Fungsi dari keempat persyaratan Parsons diartikan sebagai suatu kegiatan yang
diarahkan kepada pencapaian kebutuhan atau kebutuhan-kebutuhan dari suatu
system[9].
Keempat persyaratan fungsional tersebut adalah sebagai berikut:
a.
Adaptasi
(Adaptation), yakni supaya masyarakat dapat bertahan mereka harus mampu
menyesuaikan diri dengan lingkungan dan mungubah lingkungan agar dapat sesuai
dengan lingkungan dan mengubah lingkungan agar dapat sesuai dengan masyarakat.

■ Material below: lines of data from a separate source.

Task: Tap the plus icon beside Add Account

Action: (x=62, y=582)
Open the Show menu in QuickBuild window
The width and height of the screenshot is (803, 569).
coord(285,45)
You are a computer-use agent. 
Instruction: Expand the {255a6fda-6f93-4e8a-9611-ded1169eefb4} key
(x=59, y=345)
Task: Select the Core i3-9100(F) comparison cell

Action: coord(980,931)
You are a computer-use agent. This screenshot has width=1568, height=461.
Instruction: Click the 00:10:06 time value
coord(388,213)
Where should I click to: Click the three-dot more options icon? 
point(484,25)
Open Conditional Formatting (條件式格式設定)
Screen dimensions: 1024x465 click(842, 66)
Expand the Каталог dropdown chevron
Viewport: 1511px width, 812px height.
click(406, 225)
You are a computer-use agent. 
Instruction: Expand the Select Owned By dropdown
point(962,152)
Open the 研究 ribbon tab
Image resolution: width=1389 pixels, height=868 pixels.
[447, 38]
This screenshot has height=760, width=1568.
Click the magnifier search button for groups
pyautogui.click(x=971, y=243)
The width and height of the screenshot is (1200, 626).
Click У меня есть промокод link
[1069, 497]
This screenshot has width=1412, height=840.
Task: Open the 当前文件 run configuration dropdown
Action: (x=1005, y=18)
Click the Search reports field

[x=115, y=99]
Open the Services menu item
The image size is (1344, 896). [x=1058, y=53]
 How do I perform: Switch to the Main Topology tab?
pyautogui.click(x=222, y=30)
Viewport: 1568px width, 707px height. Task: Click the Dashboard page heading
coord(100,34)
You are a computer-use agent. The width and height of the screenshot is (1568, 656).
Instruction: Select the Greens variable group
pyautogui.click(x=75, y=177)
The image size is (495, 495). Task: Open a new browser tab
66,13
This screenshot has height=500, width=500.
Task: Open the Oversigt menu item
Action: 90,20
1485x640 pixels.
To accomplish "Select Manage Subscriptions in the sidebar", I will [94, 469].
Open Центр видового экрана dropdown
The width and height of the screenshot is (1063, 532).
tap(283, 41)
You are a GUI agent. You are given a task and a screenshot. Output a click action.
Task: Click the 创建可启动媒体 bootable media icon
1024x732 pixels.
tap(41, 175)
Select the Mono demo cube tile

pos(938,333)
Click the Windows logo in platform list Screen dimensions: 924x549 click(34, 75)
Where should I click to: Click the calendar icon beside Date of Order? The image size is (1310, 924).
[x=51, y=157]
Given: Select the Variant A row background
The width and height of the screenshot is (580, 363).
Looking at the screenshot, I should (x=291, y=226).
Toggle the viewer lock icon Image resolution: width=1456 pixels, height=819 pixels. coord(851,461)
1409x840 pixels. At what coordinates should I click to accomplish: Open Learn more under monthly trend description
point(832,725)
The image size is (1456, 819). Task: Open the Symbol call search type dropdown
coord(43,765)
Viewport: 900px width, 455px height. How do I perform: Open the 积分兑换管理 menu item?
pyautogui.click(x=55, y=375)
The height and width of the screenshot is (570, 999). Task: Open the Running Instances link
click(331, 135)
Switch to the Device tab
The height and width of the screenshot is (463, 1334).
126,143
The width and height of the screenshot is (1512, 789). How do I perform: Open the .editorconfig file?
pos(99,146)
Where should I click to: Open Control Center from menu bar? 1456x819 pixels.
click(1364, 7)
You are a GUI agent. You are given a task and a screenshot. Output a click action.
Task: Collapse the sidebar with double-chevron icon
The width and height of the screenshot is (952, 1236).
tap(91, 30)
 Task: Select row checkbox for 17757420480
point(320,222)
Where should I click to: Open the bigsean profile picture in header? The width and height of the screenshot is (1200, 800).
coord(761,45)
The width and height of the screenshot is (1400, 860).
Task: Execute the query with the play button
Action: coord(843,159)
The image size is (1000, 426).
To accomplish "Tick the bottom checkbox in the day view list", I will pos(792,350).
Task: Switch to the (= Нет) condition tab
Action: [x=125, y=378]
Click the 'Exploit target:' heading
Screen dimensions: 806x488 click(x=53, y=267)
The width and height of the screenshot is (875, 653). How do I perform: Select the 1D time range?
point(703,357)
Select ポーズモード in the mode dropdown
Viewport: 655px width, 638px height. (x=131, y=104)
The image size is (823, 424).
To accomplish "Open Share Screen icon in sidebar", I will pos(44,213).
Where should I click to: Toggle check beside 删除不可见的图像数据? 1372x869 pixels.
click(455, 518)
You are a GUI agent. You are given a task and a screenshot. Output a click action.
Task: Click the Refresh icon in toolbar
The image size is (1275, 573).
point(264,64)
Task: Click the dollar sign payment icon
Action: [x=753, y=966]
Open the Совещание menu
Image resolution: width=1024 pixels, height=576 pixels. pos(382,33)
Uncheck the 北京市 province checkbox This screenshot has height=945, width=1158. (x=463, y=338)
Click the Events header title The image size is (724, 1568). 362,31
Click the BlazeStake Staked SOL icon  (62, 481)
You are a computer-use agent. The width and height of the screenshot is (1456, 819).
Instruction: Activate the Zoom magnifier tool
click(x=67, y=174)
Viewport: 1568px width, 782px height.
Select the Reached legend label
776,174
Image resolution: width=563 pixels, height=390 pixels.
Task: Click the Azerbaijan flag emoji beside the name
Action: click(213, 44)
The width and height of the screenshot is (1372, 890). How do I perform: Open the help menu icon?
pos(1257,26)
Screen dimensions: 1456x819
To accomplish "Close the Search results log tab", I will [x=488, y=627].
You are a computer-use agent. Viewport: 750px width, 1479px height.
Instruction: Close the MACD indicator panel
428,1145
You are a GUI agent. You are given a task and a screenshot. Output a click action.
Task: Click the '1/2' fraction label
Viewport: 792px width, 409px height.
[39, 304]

Adaptasi menunjuk pada keharusan bagi system-sistem social untuk menghadapi
lingkungannya.[10]
b.
Tujuan
(Goal), yakni merupakan sebuah sistem harus mampu menentukan tujuan dan
berusaha untuk mencapai tujuan yang telah dirumuskan. Tujuan yang diutamakan
disini bukanlah tujuan pribadi individu, melainkan tujuan bersama para anggota
dalam sistem sosial.
c.
Integrasi
(Integration), yakni masyarakat harus mengatur hubungan diantara
komponen-komponennya agar dapat berfungsi secara maksimal. Sosialisasi
mempunyai kekutan integratif yang sangat tinggi dalam mempertahankan kontrol
sosial dan keutuhan keluarga. Integrasi menunjuk pada persyaratan untuk suatu
tingkat solidaritas minimal sehingga para anggotanya akan bersedia untuk
bekerja sama dan menghindari konflik yang merusakkan.
d.
Latensy
atau pemilihan pola-pola yang sudah ada (pattern maintance), yakni bahwasanya
setiap masyarakat harus mempertahankan, memperbaiki, baik motivasi individu
maupun pola budaya yang menciptakan dan mempertahankan motivasinya. Latensi
menunjuk pada kebutuhan mempertahankan nilai-nilai dasar serta norma-norma yang
dianut bersama oleh para anggota dalam masyarakat[11]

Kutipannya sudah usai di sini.